Exercise instructions »
For each line below that contains the string "legend", copy that line.

Given records »

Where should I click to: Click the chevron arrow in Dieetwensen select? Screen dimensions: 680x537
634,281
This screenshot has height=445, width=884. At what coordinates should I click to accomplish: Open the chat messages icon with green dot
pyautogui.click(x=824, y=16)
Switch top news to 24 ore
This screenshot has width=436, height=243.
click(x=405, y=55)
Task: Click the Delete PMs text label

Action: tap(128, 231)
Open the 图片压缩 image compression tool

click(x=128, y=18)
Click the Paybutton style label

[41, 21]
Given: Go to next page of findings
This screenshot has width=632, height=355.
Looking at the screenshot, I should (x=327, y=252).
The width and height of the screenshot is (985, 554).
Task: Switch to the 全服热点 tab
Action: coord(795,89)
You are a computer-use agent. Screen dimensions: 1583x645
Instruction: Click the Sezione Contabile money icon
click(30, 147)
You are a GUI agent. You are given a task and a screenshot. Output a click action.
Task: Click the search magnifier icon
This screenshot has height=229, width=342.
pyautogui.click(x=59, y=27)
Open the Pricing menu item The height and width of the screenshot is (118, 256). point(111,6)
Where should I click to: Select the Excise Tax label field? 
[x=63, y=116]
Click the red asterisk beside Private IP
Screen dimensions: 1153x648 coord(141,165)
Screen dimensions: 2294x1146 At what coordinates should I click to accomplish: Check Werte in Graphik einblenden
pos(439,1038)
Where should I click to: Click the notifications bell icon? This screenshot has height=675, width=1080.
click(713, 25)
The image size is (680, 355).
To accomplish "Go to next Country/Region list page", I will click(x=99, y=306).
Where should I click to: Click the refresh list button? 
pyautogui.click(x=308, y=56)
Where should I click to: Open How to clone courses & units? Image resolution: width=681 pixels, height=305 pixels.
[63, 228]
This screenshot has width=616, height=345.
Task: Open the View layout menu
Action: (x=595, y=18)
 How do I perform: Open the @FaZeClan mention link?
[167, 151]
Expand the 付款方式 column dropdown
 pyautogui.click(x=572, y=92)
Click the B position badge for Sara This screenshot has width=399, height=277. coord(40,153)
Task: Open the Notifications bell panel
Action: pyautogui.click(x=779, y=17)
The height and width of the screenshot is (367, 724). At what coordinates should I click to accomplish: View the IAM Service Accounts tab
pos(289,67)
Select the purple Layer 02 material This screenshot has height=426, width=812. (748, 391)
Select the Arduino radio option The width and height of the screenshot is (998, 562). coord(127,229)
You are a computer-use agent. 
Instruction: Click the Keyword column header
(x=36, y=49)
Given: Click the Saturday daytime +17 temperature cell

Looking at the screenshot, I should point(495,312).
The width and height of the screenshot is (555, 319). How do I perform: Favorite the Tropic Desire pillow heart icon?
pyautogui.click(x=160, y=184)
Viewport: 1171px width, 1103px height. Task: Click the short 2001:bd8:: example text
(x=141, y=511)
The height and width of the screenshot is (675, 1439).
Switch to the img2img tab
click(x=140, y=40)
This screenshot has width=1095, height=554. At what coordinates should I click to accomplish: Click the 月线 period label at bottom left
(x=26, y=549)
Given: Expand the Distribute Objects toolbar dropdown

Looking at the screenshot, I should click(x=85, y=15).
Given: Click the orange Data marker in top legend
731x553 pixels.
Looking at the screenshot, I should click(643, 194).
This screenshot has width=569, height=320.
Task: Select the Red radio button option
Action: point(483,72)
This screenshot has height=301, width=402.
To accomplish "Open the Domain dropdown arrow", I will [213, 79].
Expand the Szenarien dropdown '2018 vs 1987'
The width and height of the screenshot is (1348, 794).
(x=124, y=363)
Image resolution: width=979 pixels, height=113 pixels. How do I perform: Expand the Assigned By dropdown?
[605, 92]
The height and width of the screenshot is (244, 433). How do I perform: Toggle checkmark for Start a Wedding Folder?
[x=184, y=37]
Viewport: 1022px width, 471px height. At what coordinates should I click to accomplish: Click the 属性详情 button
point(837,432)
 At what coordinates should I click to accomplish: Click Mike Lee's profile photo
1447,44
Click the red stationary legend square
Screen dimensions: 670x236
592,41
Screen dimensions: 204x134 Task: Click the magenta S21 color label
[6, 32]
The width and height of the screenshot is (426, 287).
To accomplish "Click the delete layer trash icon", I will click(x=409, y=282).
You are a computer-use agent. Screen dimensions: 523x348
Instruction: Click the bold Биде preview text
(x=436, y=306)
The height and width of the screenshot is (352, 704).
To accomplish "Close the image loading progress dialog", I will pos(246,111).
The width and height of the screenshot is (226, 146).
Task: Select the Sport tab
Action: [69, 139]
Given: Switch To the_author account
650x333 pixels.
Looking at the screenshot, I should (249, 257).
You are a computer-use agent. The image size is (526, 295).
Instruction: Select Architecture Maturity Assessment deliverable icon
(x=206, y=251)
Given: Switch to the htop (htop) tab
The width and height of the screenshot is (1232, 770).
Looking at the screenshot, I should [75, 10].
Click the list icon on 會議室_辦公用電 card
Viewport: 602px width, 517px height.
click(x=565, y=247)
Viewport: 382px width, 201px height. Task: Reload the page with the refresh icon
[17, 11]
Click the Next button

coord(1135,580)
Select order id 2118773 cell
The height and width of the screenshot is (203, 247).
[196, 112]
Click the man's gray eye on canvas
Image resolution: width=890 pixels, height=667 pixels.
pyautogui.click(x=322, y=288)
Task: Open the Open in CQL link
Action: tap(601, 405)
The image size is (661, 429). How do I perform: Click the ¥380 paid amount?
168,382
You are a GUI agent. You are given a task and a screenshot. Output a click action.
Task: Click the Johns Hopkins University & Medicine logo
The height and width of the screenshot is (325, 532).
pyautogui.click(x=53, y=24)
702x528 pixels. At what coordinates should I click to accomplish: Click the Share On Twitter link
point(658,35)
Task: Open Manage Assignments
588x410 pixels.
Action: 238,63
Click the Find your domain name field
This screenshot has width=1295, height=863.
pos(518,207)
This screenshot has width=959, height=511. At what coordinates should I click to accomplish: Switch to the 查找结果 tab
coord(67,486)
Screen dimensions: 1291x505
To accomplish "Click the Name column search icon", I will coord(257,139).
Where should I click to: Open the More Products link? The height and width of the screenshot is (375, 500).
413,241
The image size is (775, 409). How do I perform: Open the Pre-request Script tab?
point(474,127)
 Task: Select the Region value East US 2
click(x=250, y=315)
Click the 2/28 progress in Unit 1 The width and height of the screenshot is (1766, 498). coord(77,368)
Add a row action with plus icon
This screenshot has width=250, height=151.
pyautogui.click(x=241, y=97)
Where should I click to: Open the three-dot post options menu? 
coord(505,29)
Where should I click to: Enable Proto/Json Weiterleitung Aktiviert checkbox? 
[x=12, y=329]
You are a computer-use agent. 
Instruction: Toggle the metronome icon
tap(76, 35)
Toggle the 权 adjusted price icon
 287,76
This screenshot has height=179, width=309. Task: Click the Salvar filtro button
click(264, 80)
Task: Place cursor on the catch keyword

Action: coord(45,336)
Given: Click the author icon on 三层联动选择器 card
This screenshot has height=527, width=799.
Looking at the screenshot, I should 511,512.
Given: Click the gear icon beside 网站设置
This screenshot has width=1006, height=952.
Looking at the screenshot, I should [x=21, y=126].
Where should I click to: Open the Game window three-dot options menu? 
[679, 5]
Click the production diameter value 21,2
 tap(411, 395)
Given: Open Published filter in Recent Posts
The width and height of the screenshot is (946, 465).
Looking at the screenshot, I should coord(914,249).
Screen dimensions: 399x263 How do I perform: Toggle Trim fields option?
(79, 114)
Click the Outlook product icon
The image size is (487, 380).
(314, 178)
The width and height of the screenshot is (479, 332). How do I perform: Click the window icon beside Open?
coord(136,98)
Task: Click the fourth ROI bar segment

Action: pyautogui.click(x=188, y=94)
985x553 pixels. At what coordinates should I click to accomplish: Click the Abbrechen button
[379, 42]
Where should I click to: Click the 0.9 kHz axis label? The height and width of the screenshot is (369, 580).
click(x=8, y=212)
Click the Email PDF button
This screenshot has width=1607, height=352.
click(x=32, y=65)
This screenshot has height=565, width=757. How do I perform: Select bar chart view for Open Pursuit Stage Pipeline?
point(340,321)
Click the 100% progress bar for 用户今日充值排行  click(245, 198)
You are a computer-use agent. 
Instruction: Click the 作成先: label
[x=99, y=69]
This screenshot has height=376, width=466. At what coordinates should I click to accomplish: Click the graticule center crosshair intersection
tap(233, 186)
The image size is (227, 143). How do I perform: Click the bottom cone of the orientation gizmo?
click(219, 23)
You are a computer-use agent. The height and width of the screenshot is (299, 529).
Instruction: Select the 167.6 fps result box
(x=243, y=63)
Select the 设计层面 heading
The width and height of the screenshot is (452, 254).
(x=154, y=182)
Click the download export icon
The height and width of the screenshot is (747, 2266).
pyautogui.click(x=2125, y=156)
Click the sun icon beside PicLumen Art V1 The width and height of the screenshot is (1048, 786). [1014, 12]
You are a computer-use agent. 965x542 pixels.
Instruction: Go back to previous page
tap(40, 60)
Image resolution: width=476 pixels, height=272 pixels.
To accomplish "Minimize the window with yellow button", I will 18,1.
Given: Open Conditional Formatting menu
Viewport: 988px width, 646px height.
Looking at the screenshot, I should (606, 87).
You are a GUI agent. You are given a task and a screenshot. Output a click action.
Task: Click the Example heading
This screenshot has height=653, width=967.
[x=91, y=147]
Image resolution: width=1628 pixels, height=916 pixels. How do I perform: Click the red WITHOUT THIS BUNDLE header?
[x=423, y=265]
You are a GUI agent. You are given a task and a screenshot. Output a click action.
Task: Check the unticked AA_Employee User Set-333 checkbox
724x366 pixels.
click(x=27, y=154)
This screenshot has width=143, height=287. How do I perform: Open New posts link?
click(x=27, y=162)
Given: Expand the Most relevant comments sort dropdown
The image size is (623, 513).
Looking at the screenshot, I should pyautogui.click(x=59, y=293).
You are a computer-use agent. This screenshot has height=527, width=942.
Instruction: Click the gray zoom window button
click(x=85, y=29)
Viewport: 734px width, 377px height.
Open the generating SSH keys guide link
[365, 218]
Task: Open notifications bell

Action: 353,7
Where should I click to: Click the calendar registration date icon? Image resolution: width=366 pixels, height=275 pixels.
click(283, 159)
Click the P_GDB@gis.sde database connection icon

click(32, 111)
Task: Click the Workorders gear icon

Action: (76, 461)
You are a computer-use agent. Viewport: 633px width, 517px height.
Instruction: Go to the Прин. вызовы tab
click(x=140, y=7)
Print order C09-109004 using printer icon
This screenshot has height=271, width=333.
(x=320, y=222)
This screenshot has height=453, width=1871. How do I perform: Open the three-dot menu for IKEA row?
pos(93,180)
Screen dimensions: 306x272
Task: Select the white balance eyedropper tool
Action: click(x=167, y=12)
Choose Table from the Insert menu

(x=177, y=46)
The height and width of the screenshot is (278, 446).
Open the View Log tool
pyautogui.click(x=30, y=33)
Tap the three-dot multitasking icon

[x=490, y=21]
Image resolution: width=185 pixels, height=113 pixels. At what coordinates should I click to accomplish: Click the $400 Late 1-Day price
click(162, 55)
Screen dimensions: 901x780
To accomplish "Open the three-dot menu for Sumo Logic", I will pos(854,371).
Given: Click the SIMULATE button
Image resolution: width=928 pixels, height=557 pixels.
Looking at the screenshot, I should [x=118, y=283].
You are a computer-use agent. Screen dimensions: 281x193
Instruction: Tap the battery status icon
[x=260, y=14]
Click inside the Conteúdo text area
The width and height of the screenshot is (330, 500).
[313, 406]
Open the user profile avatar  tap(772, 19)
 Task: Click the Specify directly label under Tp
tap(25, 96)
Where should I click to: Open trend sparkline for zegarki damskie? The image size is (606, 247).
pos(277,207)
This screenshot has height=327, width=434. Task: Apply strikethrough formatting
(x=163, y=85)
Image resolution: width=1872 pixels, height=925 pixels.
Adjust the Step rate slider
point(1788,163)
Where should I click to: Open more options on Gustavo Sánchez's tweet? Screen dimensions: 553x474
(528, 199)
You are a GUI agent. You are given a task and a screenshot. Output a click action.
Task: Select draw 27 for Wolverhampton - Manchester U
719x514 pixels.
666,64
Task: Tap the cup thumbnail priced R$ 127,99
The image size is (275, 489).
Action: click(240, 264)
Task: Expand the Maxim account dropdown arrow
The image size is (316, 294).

Answer box »
Given: Click the orange Data marker in top legend
Click the red stationary legend square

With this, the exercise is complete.